Segment Start: DATA SECTION

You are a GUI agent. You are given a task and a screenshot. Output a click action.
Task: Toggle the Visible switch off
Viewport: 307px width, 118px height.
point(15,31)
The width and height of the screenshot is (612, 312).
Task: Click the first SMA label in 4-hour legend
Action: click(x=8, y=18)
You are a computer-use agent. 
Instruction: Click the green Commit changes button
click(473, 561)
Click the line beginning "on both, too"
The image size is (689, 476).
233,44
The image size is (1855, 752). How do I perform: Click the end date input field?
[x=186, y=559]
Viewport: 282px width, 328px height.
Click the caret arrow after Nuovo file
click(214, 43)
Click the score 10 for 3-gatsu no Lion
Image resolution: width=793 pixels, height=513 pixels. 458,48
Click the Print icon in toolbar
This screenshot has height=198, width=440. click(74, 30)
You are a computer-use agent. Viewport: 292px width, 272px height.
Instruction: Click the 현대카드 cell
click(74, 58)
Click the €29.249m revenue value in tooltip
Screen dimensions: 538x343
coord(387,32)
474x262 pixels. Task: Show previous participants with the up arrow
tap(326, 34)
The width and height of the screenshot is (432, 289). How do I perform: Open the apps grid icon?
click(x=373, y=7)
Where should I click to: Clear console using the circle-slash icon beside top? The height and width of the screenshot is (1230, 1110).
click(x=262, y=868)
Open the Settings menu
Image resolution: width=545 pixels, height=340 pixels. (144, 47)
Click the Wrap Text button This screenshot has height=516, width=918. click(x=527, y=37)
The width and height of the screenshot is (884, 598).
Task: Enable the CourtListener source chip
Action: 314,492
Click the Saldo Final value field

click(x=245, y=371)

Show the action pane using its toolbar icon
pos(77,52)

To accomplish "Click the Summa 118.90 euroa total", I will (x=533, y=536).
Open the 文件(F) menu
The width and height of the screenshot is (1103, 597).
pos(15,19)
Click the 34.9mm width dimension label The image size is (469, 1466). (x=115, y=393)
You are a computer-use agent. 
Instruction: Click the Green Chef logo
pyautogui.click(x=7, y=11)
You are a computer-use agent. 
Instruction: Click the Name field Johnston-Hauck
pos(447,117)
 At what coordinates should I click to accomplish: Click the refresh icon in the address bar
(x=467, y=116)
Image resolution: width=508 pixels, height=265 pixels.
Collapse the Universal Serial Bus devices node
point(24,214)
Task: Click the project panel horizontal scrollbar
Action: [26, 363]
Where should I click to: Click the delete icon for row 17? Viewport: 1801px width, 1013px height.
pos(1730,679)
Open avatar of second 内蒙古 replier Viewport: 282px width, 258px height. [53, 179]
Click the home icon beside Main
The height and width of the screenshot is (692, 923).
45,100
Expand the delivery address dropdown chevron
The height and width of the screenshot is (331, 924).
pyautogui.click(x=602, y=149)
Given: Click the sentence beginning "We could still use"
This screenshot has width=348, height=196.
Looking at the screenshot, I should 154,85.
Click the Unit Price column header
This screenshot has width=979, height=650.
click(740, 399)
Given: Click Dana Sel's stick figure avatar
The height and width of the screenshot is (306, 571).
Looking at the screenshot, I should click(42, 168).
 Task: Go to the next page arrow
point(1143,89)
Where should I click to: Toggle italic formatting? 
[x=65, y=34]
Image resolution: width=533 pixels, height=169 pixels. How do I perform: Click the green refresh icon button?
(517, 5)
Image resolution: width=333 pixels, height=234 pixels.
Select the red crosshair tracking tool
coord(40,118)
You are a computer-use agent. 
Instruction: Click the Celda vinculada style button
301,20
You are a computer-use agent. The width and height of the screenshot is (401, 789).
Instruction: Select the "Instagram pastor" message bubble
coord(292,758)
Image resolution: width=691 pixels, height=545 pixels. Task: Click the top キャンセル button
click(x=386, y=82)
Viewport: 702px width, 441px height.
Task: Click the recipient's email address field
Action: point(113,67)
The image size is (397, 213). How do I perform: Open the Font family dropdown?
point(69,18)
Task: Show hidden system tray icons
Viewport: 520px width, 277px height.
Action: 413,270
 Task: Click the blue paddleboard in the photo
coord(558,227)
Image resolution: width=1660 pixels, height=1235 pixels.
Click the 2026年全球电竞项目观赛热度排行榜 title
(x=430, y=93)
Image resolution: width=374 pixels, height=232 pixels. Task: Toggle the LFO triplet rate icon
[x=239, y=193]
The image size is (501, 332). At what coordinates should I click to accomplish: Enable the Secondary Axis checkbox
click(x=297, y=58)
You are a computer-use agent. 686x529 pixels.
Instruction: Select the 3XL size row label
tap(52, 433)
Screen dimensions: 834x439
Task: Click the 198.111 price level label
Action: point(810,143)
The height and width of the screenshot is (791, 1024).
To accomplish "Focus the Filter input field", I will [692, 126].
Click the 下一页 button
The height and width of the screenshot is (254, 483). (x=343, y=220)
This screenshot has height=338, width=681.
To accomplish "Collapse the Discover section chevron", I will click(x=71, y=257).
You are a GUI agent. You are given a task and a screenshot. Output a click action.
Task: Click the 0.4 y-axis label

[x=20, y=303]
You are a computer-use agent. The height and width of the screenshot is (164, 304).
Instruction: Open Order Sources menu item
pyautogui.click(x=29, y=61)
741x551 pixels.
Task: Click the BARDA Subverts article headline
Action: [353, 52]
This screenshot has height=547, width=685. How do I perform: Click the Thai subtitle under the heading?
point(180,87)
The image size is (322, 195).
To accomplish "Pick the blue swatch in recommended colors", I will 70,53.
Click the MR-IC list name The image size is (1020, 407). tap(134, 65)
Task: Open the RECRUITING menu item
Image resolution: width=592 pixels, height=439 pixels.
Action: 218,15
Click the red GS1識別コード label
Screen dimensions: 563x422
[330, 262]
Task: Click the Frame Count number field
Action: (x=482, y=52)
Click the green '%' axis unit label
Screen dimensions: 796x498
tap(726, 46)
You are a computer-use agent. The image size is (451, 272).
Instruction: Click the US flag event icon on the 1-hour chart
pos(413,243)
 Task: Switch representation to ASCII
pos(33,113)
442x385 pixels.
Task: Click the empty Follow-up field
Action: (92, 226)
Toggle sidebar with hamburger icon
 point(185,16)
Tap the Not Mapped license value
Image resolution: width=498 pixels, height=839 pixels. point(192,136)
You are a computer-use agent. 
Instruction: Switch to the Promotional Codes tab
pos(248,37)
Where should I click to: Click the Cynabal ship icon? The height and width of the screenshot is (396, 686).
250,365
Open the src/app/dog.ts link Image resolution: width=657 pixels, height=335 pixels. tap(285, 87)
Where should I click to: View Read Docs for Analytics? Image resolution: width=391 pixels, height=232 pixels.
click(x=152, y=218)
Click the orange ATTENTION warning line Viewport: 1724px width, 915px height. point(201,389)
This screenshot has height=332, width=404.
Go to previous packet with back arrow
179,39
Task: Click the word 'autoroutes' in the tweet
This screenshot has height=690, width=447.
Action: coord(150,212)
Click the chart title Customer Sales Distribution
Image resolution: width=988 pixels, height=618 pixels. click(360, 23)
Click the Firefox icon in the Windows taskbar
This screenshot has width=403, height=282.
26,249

Segment End: DATA SECTION

## REQUIRED ACTION
The output should consist only of the lines from the one with "Where should I click to: View" through the final line of the records above, exactly.

## ANSWER SECTION
Where should I click to: View Read Docs for Analytics? Image resolution: width=391 pixels, height=232 pixels.
click(x=152, y=218)
Click the orange ATTENTION warning line Viewport: 1724px width, 915px height. point(201,389)
This screenshot has height=332, width=404.
Go to previous packet with back arrow
179,39
Task: Click the word 'autoroutes' in the tweet
This screenshot has height=690, width=447.
Action: coord(150,212)
Click the chart title Customer Sales Distribution
Image resolution: width=988 pixels, height=618 pixels. click(360, 23)
Click the Firefox icon in the Windows taskbar
This screenshot has width=403, height=282.
26,249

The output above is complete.